» **What the task requires**: Each entry must be returned exactly. None may be omitted.

Input material Start Marker

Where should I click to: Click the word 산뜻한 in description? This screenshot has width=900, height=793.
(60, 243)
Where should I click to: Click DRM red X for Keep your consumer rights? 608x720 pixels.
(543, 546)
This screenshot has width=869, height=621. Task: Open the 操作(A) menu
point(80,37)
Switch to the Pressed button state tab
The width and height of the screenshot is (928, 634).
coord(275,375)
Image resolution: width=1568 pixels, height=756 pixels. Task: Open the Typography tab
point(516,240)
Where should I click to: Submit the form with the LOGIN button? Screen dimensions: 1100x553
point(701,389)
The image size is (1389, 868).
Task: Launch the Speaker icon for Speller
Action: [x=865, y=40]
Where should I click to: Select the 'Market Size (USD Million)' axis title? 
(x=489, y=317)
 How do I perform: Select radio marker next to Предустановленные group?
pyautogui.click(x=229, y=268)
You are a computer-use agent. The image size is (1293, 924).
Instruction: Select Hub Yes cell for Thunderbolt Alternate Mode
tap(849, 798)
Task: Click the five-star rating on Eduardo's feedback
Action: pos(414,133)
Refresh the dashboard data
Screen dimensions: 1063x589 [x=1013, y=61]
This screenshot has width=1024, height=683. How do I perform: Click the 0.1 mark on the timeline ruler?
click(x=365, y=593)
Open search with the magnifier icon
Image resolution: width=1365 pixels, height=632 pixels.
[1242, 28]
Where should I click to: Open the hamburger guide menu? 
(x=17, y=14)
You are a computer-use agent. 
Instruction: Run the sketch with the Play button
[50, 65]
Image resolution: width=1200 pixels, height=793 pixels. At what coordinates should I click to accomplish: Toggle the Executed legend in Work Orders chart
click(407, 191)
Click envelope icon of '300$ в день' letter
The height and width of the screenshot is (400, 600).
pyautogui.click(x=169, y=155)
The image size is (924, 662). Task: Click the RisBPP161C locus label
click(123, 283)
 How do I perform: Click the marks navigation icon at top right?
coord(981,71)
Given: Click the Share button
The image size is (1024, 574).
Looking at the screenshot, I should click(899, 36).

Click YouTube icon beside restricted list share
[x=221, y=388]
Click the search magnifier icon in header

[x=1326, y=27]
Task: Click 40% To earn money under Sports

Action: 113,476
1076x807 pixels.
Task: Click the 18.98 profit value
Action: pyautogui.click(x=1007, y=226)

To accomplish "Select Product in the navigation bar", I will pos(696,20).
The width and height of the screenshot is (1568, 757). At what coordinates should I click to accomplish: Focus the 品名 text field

Input material End Marker

» **Expected output**:
Where should I click to: Click the word 산뜻한 in description? This screenshot has width=900, height=793.
(60, 243)
Where should I click to: Click DRM red X for Keep your consumer rights? 608x720 pixels.
(543, 546)
This screenshot has width=869, height=621. Task: Open the 操作(A) menu
point(80,37)
Switch to the Pressed button state tab
The width and height of the screenshot is (928, 634).
coord(275,375)
Image resolution: width=1568 pixels, height=756 pixels. Task: Open the Typography tab
point(516,240)
Where should I click to: Submit the form with the LOGIN button? Screen dimensions: 1100x553
point(701,389)
The image size is (1389, 868).
Task: Launch the Speaker icon for Speller
Action: [x=865, y=40]
Where should I click to: Select the 'Market Size (USD Million)' axis title? 
(x=489, y=317)
 How do I perform: Select radio marker next to Предустановленные group?
pyautogui.click(x=229, y=268)
You are a computer-use agent. The image size is (1293, 924).
Instruction: Select Hub Yes cell for Thunderbolt Alternate Mode
tap(849, 798)
Task: Click the five-star rating on Eduardo's feedback
Action: pos(414,133)
Refresh the dashboard data
Screen dimensions: 1063x589 [x=1013, y=61]
This screenshot has width=1024, height=683. How do I perform: Click the 0.1 mark on the timeline ruler?
click(x=365, y=593)
Open search with the magnifier icon
Image resolution: width=1365 pixels, height=632 pixels.
[1242, 28]
Where should I click to: Open the hamburger guide menu? 
(x=17, y=14)
You are a computer-use agent. 
Instruction: Run the sketch with the Play button
[50, 65]
Image resolution: width=1200 pixels, height=793 pixels. At what coordinates should I click to accomplish: Toggle the Executed legend in Work Orders chart
click(407, 191)
Click envelope icon of '300$ в день' letter
The height and width of the screenshot is (400, 600).
pyautogui.click(x=169, y=155)
The image size is (924, 662). Task: Click the RisBPP161C locus label
click(123, 283)
 How do I perform: Click the marks navigation icon at top right?
coord(981,71)
Given: Click the Share button
The image size is (1024, 574).
Looking at the screenshot, I should click(899, 36).

Click YouTube icon beside restricted list share
[x=221, y=388]
Click the search magnifier icon in header

[x=1326, y=27]
Task: Click 40% To earn money under Sports

Action: 113,476
1076x807 pixels.
Task: Click the 18.98 profit value
Action: pyautogui.click(x=1007, y=226)

To accomplish "Select Product in the navigation bar", I will pos(696,20).
The width and height of the screenshot is (1568, 757). At what coordinates should I click to accomplish: Focus the 品名 text field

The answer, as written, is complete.